- Exercise -
Give back the listing underneath, unchanged and complete.

════════

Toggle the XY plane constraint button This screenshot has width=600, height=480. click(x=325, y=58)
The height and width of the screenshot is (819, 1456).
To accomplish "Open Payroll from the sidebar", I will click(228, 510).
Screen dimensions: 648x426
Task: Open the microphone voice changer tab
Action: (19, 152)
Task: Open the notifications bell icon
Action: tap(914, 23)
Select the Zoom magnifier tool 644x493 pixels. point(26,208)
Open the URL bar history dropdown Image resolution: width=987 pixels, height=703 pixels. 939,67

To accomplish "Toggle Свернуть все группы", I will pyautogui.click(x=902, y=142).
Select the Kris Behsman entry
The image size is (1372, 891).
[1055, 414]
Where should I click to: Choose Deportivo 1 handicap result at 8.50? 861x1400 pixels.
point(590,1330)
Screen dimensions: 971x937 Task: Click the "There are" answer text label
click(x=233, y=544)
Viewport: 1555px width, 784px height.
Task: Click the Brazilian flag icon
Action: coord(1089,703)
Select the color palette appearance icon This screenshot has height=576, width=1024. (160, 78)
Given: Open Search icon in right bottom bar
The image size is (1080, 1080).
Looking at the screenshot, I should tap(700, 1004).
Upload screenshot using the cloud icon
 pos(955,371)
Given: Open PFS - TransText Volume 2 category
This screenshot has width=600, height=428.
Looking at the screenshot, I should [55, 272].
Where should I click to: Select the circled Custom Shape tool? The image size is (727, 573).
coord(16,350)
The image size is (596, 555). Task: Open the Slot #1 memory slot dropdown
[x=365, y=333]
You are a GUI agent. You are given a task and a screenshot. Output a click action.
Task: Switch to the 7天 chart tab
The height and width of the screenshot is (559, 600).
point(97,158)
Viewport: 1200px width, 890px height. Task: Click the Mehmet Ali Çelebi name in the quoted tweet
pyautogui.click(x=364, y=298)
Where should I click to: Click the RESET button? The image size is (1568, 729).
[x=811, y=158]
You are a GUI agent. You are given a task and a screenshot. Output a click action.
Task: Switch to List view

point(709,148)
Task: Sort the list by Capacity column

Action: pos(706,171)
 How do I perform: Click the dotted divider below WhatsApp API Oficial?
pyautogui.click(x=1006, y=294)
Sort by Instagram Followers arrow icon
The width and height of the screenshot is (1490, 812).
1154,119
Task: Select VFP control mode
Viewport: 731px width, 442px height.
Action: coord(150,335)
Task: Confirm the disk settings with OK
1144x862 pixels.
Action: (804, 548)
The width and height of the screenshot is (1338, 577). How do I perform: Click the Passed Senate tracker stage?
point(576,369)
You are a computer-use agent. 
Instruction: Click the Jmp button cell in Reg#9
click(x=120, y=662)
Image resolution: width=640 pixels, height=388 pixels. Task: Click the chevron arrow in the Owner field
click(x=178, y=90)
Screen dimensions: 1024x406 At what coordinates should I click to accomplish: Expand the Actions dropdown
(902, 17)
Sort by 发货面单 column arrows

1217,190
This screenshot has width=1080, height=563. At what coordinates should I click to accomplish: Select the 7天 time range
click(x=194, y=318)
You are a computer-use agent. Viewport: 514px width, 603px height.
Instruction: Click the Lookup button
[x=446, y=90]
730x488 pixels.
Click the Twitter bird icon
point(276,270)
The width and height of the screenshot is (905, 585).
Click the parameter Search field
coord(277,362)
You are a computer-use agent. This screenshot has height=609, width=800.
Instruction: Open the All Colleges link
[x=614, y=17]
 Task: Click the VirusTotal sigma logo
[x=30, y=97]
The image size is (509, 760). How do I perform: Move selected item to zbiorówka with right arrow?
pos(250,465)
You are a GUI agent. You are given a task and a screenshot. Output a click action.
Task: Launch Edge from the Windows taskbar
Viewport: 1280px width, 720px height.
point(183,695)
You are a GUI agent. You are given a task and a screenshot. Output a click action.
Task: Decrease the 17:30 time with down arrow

════════

- Solution for this exercise -
Toggle the XY plane constraint button This screenshot has width=600, height=480. click(x=325, y=58)
The height and width of the screenshot is (819, 1456).
To accomplish "Open Payroll from the sidebar", I will click(228, 510).
Screen dimensions: 648x426
Task: Open the microphone voice changer tab
Action: (19, 152)
Task: Open the notifications bell icon
Action: tap(914, 23)
Select the Zoom magnifier tool 644x493 pixels. point(26,208)
Open the URL bar history dropdown Image resolution: width=987 pixels, height=703 pixels. 939,67

To accomplish "Toggle Свернуть все группы", I will pyautogui.click(x=902, y=142).
Select the Kris Behsman entry
The image size is (1372, 891).
[1055, 414]
Where should I click to: Choose Deportivo 1 handicap result at 8.50? 861x1400 pixels.
point(590,1330)
Screen dimensions: 971x937 Task: Click the "There are" answer text label
click(x=233, y=544)
Viewport: 1555px width, 784px height.
Task: Click the Brazilian flag icon
Action: coord(1089,703)
Select the color palette appearance icon This screenshot has height=576, width=1024. (160, 78)
Given: Open Search icon in right bottom bar
The image size is (1080, 1080).
Looking at the screenshot, I should tap(700, 1004).
Upload screenshot using the cloud icon
 pos(955,371)
Given: Open PFS - TransText Volume 2 category
This screenshot has width=600, height=428.
Looking at the screenshot, I should [55, 272].
Where should I click to: Select the circled Custom Shape tool? The image size is (727, 573).
coord(16,350)
The image size is (596, 555). Task: Open the Slot #1 memory slot dropdown
[x=365, y=333]
You are a GUI agent. You are given a task and a screenshot. Output a click action.
Task: Switch to the 7天 chart tab
The height and width of the screenshot is (559, 600).
point(97,158)
Viewport: 1200px width, 890px height. Task: Click the Mehmet Ali Çelebi name in the quoted tweet
pyautogui.click(x=364, y=298)
Where should I click to: Click the RESET button? The image size is (1568, 729).
[x=811, y=158]
You are a GUI agent. You are given a task and a screenshot. Output a click action.
Task: Switch to List view

point(709,148)
Task: Sort the list by Capacity column

Action: pos(706,171)
 How do I perform: Click the dotted divider below WhatsApp API Oficial?
pyautogui.click(x=1006, y=294)
Sort by Instagram Followers arrow icon
The width and height of the screenshot is (1490, 812).
1154,119
Task: Select VFP control mode
Viewport: 731px width, 442px height.
Action: coord(150,335)
Task: Confirm the disk settings with OK
1144x862 pixels.
Action: (804, 548)
The width and height of the screenshot is (1338, 577). How do I perform: Click the Passed Senate tracker stage?
point(576,369)
You are a computer-use agent. 
Instruction: Click the Jmp button cell in Reg#9
click(x=120, y=662)
Image resolution: width=640 pixels, height=388 pixels. Task: Click the chevron arrow in the Owner field
click(x=178, y=90)
Screen dimensions: 1024x406 At what coordinates should I click to accomplish: Expand the Actions dropdown
(902, 17)
Sort by 发货面单 column arrows

1217,190
This screenshot has width=1080, height=563. At what coordinates should I click to accomplish: Select the 7天 time range
click(x=194, y=318)
You are a computer-use agent. Viewport: 514px width, 603px height.
Instruction: Click the Lookup button
[x=446, y=90]
730x488 pixels.
Click the Twitter bird icon
point(276,270)
The width and height of the screenshot is (905, 585).
Click the parameter Search field
coord(277,362)
You are a computer-use agent. This screenshot has height=609, width=800.
Instruction: Open the All Colleges link
[x=614, y=17]
 Task: Click the VirusTotal sigma logo
[x=30, y=97]
The image size is (509, 760). How do I perform: Move selected item to zbiorówka with right arrow?
pos(250,465)
You are a GUI agent. You are given a task and a screenshot. Output a click action.
Task: Launch Edge from the Windows taskbar
Viewport: 1280px width, 720px height.
point(183,695)
You are a GUI agent. You are given a task and a screenshot. Output a click action.
Task: Decrease the 17:30 time with down arrow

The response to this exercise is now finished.